= Gary Wand =

Gary S. Wand is an American physician and an Alfredo Rivière and Norma Rodriguez de Rivière professor who specializes in endocrinology and metabolism. He is a Johns Hopkins School of Medicine laboratory director, focusing on neuropsychoendocrinology. He is also Director of the Johns Hopkins School of Medicine Fellowship Program.

He holds an M.D. from the George Washington University School of Medicine (1980). After post-doctoral training in endocrinology and metabolism at the Johns Hopkins University School of Medicine, he became a fellow in the peptide laboratories of JHU’s Department of Neuroscience, and subsequently joined the JHU faculty.

Wand is a recipient of the National Institutes of Health Merit Award. He is a member of the Endocrine Society, Pituitary Society and the American College of Neuropsychopharmacology. In 2008 he wrote a research paper called The influence of stress on the transition from drug use to addiction which was published by the National Institutes of Health in one of their journals.
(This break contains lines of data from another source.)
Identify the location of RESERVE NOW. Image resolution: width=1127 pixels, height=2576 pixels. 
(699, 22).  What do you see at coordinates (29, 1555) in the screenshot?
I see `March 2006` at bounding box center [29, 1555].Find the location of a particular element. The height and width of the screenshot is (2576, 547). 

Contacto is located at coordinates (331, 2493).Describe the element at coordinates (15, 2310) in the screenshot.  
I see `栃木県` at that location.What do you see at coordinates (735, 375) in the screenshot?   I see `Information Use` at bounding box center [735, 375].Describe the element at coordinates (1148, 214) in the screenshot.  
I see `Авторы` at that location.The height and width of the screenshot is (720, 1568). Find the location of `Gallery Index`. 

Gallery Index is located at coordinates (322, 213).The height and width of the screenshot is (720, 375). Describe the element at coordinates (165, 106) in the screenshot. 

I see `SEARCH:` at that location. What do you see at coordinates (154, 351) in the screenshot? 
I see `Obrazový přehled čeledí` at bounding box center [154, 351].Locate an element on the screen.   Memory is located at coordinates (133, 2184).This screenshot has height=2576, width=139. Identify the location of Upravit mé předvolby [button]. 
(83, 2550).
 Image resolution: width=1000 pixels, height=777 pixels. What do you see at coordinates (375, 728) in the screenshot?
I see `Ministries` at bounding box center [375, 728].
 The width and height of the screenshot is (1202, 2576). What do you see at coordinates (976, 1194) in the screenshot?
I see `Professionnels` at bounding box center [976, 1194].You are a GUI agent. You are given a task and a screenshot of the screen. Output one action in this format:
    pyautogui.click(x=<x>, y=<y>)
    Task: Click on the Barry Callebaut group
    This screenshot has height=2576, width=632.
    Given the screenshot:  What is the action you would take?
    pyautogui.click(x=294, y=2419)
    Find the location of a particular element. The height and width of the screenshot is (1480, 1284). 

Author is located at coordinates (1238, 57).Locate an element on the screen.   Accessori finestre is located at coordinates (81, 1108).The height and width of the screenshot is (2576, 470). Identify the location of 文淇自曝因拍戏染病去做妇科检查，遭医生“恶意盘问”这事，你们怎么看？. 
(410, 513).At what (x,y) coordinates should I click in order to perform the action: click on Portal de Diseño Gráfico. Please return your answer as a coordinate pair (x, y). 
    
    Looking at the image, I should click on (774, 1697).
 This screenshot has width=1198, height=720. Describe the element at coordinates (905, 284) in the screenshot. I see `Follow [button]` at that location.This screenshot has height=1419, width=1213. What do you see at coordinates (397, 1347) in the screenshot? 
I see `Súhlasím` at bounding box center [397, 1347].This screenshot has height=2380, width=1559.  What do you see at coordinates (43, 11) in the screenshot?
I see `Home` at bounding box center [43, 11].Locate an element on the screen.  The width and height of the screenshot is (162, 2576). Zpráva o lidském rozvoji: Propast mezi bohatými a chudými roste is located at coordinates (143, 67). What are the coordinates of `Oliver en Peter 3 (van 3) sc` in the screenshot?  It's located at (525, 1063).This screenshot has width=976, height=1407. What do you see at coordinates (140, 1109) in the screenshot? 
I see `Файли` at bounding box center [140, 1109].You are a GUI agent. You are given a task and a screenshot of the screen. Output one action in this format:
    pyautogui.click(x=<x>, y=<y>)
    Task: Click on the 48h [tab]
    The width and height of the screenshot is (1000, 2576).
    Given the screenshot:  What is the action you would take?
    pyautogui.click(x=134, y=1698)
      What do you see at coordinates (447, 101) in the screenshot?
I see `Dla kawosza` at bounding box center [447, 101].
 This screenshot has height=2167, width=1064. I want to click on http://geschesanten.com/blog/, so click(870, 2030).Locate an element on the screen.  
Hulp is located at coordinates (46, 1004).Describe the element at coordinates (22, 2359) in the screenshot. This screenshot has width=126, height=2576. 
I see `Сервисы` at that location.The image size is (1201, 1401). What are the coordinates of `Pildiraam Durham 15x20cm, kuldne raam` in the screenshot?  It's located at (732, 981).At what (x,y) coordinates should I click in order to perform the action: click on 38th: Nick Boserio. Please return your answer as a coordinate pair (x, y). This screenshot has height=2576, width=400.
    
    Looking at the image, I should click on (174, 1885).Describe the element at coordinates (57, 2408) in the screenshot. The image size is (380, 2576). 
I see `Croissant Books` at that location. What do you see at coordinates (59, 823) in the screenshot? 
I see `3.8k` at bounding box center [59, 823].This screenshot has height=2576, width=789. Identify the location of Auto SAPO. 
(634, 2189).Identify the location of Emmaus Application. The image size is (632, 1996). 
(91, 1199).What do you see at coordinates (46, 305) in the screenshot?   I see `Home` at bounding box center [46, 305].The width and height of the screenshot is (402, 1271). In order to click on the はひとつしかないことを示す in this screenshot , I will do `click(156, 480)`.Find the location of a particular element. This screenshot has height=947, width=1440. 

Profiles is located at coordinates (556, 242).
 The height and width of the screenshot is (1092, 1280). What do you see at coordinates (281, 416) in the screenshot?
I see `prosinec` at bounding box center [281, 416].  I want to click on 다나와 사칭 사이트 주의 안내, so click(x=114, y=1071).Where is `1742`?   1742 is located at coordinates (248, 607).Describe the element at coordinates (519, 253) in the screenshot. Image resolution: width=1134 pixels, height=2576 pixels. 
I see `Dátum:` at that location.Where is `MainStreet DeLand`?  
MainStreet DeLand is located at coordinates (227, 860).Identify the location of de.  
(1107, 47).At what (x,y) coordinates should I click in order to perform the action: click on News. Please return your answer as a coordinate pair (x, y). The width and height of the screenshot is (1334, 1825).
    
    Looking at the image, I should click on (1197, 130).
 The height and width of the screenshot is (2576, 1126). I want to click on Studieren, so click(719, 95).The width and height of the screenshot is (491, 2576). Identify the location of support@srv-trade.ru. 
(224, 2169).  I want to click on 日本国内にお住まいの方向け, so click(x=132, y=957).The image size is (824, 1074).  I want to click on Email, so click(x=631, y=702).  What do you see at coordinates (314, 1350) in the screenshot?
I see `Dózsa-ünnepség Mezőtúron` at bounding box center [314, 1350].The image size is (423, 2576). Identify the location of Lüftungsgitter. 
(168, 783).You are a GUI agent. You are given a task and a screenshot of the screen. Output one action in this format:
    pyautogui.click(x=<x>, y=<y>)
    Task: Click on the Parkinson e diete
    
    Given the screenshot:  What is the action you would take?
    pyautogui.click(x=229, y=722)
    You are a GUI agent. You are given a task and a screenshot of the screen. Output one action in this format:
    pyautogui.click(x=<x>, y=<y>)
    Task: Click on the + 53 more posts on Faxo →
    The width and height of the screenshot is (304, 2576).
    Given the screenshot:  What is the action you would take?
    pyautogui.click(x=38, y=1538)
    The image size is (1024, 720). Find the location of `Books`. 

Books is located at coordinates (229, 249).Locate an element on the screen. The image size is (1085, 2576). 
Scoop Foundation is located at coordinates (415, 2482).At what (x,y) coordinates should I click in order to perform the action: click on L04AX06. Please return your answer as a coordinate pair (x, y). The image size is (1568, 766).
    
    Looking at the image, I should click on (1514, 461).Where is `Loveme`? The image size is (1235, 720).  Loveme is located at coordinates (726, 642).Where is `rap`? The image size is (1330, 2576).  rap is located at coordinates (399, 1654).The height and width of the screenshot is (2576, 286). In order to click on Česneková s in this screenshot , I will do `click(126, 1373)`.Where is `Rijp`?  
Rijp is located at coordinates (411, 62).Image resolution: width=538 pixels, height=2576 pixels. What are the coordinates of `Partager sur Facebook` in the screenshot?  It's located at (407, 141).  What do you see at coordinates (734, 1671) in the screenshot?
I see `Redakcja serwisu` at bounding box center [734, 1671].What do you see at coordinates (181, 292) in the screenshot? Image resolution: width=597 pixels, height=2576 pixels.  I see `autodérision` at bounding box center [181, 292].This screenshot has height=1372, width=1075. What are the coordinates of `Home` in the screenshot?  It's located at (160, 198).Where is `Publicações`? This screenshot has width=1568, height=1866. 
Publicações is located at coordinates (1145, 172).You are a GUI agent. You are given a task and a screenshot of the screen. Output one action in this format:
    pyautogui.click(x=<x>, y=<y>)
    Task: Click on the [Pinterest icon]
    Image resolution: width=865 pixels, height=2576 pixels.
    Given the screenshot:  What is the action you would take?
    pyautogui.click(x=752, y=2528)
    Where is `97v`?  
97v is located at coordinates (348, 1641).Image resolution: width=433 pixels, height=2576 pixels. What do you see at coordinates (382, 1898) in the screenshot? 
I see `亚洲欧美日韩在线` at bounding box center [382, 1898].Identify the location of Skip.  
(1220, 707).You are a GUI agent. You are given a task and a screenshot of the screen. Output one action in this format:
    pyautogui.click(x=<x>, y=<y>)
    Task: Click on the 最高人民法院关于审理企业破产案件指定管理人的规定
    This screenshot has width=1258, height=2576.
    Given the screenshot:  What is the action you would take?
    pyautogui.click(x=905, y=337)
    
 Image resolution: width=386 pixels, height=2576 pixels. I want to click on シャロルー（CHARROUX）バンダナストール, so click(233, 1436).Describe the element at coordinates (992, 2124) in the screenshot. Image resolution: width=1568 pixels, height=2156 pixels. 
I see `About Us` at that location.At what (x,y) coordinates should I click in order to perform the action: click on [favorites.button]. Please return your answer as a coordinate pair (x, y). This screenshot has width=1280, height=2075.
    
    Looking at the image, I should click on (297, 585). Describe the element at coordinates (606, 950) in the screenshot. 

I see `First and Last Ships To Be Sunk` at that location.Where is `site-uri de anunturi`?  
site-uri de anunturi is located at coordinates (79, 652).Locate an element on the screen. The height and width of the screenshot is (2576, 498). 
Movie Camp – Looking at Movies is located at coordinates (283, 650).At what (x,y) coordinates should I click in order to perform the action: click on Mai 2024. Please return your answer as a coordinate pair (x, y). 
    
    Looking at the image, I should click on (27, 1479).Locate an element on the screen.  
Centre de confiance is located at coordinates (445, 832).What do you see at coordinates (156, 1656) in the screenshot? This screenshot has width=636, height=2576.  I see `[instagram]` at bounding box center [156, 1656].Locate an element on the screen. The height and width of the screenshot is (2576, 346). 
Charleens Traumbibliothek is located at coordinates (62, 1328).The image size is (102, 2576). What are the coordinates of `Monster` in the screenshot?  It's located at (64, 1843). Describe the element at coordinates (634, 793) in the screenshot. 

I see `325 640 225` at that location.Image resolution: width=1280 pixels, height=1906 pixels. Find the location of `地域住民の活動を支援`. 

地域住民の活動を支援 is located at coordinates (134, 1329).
A year later he collaborated with M Uhart to an article called Stress, alcohol and drug interaction: An update of human research which was published by Addiction Biology.

==Other publications==
- Wand G, Oswald L, McCaul, ME, Wong, DF, Johnson E, Zhou Y, Kuwabara, H, Kumar, A. (2007). "Association of amphetamine-induced striatal dopamine release and cortisol responses to psychological stress"
- Yang, X, Wang, S, Rice K, Munro C, Wand, G. (2008). "A Stress model that increases alcohol preference in a non-alcohol preferring mouse line"
- Kharlip, J, Salvatori, R, Yenokyan, G, Wand, G. (2009). "Relapse of hyperprolactinemia following withdrawal of long-term cabergoline therapy"
- Mangold D, Wand G, Javors, M, Mintz J. (2010). "Acculturation, childhood trauma and the cortisol awakening response in Mexican American adults"
- Vaughan TB, Blevins, L, Vaphiades MS, Wand G. (2010). "Multimodal Approach to the Diagnosis of Sella and ParaSellar Lesions"
- Wand, G. (2010). "Melatonin and the Pineal Gland."